TASK DESCRIPTION - Continue the worked solution below that verifies the trigonometric identity, picking up right after its last sentence.

PASSAGE GIVEN -

◆ ◆ ◆

Question

Verify each identity.$$\sqrt{\frac{1+\sin x}{1-\sin x}}=\frac{1+\sin x}{\cos x}, \quad \cos x>0$$

Answer

**step1** Understanding the Goal

The goal is to verify the given trigonometric identity: $$\sqrt{\frac{1+\sin x}{1-\sin x}}=\frac{1+\sin x}{\cos x}$$, given the condition that $$\cos x > 0$$. To achieve this, we will start with the left-hand side (LHS) of the identity and apply various mathematical operations and trigonometric identities to transform it into the right-hand side (RHS).

**step2** Rationalizing the Denominator within the Square Root

We begin with the left-hand side of the identity: $$\sqrt{\frac{1+\sin x}{1-\sin x}}$$. To simplify the expression inside the square root, we employ a common algebraic technique: multiplying the numerator and the denominator by the conjugate of the denominator. The conjugate of $$(1-\sin x)$$ is $$(1+\sin x)$$. This operation is equivalent to multiplying by $$1$$, and thus does not change the value of the expression.

◆ ◆ ◆

COLLECTED MATERIAL -
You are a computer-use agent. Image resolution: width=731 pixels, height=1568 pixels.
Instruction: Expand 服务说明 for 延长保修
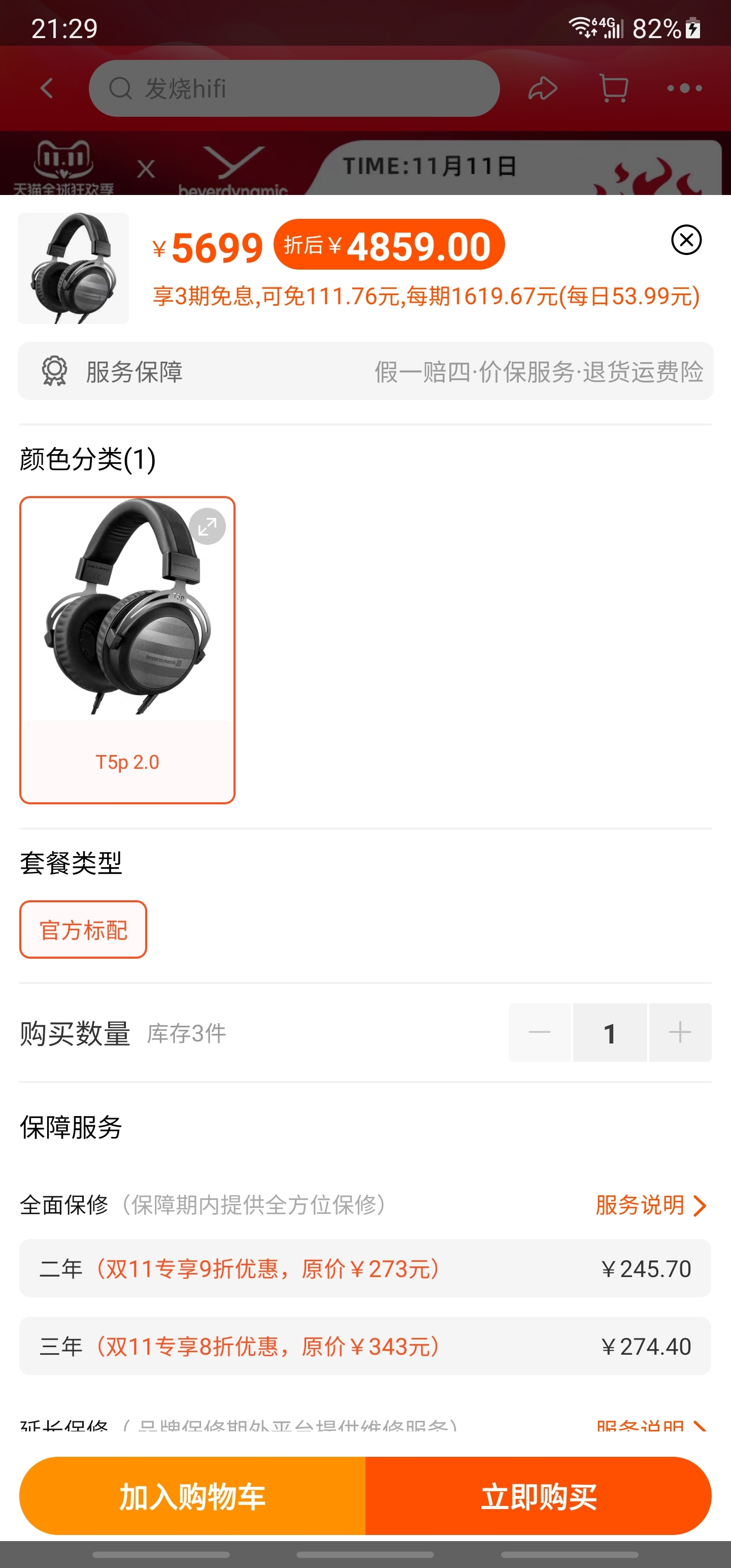click(x=651, y=1424)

◆ ◆ ◆

EXERCISE OUTPUT -
$$\sqrt{\frac{1+\sin x}{1-\sin x}} = \sqrt{\frac{(1+\sin x)(1+\sin x)}{(1-\sin x)(1+\sin x)}}$$

**step3** Simplifying the Numerator and Denominator

Next, we perform the multiplication in both the numerator and the denominator:
The numerator is $$(1+\sin x)$$ multiplied by itself, which results in a perfect square: $$(1+\sin x)^2$$.
The denominator is in the form of a difference of squares, $$(a-b)(a+b) = a^2 - b^2$$. Here, $$a=1$$ and $$b=\sin x$$, so $$(1-\sin x)(1+\sin x) = 1^2 - \sin^2 x = 1 - \sin^2 x$$.
Substituting these simplified forms back, the expression becomes:
$$\sqrt{\frac{(1+\sin x)^2}{1 - \sin^2 x}}$$.

**step4** Applying the Pythagorean Identity

We now utilize one of the fundamental trigonometric identities, the Pythagorean identity, which states that $$\sin^2 x + \cos^2 x = 1$$. Rearranging this identity, we can express $$1 - \sin^2 x$$ as $$\cos^2 x$$.
We substitute $$\cos^2 x$$ into the denominator of our expression:
$$\sqrt{\frac{(1+\sin x)^2}{\cos^2 x}}$$.

**step5** Taking the Square Root of the Numerator and Denominator

Now, we can take the square root of the numerator and the denominator separately. It is important to remember that the square root of a squared quantity is its absolute value; that is, for any real number $$a$$, $$\sqrt{a^2} = |a|$$.
Applying this rule to our expression:
$$\frac{\sqrt{(1+\sin x)^2}}{\sqrt{\cos^2 x}} = \frac{|1+\sin x|}{|\cos x|}$$.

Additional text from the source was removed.